Hattiesburg Building & Trades Council v. Broome

377 U.S. 126 | SCOTUS | 1964

377 U.S. 126 (1964)

HATTIESBURG BUILDING & TRADES COUNCIL ET AL.
v.
BROOME, DOING BUSINESS AS BROOME CONSTRUCTION & MAINTENANCE CO., ET AL.

No. 669.

Supreme Court of United States.

Decided April 27, 1964.
ON PETITION FOR WRIT OF CERTIORARI TO THE SUPREME COURT OF MISSISSIPPI.
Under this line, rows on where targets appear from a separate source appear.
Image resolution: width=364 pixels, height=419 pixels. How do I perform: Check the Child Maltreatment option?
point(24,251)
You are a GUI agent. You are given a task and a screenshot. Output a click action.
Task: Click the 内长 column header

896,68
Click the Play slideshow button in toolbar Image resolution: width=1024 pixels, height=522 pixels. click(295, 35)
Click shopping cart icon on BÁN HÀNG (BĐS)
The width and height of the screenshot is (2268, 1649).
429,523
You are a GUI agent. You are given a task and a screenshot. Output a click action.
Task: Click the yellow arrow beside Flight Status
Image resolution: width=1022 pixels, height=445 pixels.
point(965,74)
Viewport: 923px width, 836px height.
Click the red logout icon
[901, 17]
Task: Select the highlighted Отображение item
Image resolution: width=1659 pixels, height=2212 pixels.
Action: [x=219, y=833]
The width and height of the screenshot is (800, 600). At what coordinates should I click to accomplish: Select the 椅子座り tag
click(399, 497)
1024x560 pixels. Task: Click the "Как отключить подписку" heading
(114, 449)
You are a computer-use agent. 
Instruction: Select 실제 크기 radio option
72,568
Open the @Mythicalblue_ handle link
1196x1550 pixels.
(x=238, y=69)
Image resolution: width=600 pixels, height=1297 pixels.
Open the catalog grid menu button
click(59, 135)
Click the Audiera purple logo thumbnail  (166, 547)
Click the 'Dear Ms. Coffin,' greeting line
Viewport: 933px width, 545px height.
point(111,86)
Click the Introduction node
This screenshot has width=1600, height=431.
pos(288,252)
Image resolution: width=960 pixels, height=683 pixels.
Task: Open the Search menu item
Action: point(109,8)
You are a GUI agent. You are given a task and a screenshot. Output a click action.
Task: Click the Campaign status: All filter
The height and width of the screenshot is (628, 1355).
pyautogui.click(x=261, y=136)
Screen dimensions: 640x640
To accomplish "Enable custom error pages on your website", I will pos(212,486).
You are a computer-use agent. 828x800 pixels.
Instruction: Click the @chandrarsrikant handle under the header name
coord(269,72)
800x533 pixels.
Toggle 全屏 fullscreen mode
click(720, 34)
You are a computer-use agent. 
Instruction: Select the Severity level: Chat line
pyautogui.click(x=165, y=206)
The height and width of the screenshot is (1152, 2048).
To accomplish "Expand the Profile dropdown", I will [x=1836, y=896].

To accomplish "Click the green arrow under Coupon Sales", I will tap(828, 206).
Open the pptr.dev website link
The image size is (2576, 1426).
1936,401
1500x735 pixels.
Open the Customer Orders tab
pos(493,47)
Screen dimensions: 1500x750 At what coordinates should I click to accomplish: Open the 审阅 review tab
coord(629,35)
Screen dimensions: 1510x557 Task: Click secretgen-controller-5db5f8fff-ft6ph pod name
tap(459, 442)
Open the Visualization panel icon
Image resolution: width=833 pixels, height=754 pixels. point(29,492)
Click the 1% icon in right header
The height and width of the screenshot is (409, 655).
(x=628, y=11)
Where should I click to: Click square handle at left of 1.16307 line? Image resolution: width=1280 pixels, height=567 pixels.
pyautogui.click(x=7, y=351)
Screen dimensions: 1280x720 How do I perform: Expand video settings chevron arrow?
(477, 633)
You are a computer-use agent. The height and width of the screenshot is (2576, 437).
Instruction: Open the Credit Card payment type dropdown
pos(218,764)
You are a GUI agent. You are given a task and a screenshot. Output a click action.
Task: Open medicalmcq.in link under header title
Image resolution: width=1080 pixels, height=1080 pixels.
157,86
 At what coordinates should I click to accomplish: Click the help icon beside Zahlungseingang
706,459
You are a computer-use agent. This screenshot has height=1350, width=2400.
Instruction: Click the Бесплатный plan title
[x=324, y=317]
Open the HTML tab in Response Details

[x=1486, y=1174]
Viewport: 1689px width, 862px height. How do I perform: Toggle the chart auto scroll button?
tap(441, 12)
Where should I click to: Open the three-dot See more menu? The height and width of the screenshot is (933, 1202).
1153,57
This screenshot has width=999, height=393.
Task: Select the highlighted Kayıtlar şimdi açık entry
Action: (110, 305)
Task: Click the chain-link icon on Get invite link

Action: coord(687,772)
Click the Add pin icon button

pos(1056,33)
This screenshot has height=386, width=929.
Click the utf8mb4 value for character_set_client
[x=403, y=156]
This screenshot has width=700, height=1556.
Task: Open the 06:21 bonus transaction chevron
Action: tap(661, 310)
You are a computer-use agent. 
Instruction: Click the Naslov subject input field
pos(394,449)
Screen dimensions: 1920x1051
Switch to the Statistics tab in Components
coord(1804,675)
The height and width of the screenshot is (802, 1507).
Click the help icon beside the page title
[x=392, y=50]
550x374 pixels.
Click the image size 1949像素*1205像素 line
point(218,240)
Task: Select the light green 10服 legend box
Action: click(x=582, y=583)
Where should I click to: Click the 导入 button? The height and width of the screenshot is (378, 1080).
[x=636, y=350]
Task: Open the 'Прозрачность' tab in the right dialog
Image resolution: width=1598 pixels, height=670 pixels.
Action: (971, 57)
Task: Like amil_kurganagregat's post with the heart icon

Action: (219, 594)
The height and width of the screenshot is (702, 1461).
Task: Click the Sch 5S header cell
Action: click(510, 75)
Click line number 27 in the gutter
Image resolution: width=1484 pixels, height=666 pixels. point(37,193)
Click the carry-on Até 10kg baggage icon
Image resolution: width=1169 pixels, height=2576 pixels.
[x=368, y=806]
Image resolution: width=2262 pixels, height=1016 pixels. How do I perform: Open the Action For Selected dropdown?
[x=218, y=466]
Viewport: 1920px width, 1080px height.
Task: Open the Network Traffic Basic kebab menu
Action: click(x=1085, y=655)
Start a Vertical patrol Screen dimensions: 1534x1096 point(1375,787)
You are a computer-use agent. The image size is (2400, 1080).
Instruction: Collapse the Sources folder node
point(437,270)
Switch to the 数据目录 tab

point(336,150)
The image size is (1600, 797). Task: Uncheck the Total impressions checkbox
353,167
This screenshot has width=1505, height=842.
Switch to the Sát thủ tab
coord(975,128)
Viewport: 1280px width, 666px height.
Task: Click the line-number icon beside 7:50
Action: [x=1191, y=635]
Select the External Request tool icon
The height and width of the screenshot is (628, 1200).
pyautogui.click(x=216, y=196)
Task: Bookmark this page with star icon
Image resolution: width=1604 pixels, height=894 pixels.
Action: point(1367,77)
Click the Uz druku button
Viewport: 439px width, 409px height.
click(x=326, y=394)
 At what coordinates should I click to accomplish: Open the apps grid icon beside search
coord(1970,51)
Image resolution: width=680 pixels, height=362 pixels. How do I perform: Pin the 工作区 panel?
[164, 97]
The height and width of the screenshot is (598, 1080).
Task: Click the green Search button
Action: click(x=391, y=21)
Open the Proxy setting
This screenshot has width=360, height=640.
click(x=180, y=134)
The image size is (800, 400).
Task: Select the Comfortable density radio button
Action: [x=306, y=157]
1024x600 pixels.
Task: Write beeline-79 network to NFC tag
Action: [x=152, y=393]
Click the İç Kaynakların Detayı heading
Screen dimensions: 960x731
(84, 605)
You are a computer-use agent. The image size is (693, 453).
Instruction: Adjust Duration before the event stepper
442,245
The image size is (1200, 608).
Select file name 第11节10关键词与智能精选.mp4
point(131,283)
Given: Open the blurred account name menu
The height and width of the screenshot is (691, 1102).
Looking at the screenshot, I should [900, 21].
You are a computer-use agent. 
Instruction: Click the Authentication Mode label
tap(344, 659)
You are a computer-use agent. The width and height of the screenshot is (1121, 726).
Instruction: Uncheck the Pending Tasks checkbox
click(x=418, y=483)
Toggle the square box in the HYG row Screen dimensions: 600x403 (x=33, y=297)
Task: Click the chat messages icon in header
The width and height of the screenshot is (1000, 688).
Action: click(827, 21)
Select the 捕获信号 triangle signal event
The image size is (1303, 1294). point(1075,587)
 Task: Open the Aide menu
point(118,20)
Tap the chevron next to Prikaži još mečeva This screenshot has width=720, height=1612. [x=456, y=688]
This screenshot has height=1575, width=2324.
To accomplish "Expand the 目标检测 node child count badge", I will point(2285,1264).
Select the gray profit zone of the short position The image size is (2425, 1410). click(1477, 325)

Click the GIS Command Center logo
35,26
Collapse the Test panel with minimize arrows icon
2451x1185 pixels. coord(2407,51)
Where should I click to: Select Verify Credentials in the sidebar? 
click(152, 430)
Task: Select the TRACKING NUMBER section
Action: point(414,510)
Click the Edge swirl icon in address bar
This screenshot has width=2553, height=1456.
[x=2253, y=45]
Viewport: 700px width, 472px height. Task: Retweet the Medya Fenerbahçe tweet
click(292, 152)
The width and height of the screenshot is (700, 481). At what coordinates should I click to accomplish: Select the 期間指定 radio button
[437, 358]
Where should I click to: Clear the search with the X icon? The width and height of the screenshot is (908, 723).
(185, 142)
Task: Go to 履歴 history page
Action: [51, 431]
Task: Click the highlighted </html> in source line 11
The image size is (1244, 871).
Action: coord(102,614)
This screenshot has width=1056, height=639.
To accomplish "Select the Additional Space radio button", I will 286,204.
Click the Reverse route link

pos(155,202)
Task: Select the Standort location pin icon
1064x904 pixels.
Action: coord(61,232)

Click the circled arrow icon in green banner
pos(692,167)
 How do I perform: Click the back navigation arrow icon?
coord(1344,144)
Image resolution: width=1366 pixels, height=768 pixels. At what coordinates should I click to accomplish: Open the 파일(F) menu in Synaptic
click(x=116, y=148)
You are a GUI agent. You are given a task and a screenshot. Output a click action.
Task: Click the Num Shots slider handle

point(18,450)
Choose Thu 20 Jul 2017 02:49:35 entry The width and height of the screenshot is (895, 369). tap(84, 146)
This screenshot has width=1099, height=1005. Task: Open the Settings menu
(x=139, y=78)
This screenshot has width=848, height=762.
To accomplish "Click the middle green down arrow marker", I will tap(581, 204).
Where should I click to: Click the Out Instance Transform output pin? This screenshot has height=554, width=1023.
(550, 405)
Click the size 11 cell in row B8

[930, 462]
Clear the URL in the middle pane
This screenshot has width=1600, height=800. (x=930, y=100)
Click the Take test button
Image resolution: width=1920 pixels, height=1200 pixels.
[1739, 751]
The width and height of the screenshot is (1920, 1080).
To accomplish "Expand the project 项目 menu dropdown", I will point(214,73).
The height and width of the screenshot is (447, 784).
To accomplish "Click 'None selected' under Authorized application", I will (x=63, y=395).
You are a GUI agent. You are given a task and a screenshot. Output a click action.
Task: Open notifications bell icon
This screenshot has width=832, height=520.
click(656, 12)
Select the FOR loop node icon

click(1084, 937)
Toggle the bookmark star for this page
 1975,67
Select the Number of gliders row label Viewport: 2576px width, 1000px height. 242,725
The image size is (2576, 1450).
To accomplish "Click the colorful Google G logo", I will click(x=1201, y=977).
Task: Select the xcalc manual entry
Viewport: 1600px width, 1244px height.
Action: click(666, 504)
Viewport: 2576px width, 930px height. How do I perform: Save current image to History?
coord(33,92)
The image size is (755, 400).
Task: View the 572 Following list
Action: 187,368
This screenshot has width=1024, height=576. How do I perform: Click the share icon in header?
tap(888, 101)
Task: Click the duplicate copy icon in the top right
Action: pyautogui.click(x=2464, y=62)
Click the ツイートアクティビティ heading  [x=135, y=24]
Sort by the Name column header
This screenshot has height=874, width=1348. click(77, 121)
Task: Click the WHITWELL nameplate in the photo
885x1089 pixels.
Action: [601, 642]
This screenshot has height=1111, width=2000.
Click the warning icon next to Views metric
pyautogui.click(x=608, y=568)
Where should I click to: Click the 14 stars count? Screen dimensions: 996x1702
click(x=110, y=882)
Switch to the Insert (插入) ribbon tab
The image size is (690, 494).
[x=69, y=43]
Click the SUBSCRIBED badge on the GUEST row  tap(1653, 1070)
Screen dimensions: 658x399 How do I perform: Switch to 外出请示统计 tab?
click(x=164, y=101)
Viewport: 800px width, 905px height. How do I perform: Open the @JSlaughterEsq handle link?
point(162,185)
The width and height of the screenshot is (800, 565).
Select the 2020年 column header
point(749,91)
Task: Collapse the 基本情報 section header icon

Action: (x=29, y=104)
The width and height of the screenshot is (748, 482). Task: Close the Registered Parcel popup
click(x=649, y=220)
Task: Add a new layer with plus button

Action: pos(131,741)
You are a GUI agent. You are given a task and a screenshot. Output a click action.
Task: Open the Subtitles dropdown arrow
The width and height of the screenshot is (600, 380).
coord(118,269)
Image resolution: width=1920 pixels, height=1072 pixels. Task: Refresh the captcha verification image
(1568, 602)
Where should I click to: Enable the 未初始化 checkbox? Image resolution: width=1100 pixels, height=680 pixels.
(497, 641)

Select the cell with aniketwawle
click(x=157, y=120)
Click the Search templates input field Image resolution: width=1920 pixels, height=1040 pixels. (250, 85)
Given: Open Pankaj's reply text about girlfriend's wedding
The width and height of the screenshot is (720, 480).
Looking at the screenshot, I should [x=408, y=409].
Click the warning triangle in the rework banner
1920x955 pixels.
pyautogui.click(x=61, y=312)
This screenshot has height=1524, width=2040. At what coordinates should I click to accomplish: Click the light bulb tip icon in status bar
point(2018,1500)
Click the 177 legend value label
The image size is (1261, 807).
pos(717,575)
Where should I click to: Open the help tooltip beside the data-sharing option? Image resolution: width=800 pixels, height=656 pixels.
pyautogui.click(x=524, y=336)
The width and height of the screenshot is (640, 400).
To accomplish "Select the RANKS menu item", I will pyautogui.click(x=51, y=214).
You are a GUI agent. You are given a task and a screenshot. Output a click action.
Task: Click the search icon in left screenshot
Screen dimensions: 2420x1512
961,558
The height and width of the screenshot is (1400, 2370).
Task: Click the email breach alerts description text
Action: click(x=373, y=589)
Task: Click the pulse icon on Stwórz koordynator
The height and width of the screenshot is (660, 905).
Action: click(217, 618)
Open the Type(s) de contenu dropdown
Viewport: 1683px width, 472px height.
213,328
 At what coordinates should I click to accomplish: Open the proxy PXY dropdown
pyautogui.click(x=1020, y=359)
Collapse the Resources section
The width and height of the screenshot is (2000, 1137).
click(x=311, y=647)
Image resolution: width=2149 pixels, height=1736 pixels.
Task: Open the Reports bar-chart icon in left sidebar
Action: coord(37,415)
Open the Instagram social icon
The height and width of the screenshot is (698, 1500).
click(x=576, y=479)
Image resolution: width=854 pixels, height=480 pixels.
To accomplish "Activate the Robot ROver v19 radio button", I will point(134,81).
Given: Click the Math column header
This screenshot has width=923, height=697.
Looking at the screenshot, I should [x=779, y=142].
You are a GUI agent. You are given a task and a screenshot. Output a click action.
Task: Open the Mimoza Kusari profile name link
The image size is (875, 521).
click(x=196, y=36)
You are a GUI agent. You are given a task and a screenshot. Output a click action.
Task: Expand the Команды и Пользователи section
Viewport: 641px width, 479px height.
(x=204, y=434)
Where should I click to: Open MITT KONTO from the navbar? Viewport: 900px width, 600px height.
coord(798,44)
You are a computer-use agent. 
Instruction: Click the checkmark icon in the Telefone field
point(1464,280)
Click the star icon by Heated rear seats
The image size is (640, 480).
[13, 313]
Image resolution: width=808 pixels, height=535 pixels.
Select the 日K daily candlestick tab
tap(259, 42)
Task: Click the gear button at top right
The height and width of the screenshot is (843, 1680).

Ralph N. Jackson for petitioners.

Richard C. Keenan for respondents.

Solicitor General Cox, Arnold Ordman, Dominick L. Manoli and Norton J. Come for the United States, as amicus curiae, in support of the petition.

PER CURIAM.

After finding that the primary employer was not in commerce and ruling that the pre-emption rule of San Diego Building Trades Council v. Garmon, 359 U. S. 236, was therefore not applicable, the state court enjoined picketing at the premises of the secondary employer. The judgment must be reversed. The jurisdictional standards established by the National Labor Relations Board (see 23 N. L. R. B. Ann. Rep. 8 (1958)) may be satisfied by reference to the business operations of either the primary or the secondary employer. Truck Drivers Local No. 649, 93 N. L. R. B. 386; Teamsters Local No. 554, 110 N. L. R. B. 1769; Madison Bldg. & Const. Trades Council, 134 N. L. R. B. 517. Here, as the record clearly *127 shows, the secondary employer's operations met the jurisdictional requirements. Since the union's activities in this case were arguably an unfair labor practice, Sailors' Union of the Pacific, 92 N. L. R. B. 547, the state court had no jurisdiction to issue the injunction. San Diego Building Trades Council v. Garmon, 359 U. S. 236; Construction Laborers v. Curry, 371 U. S. 542. Accordingly, the petition for certiorari is granted and the judgment is reversed.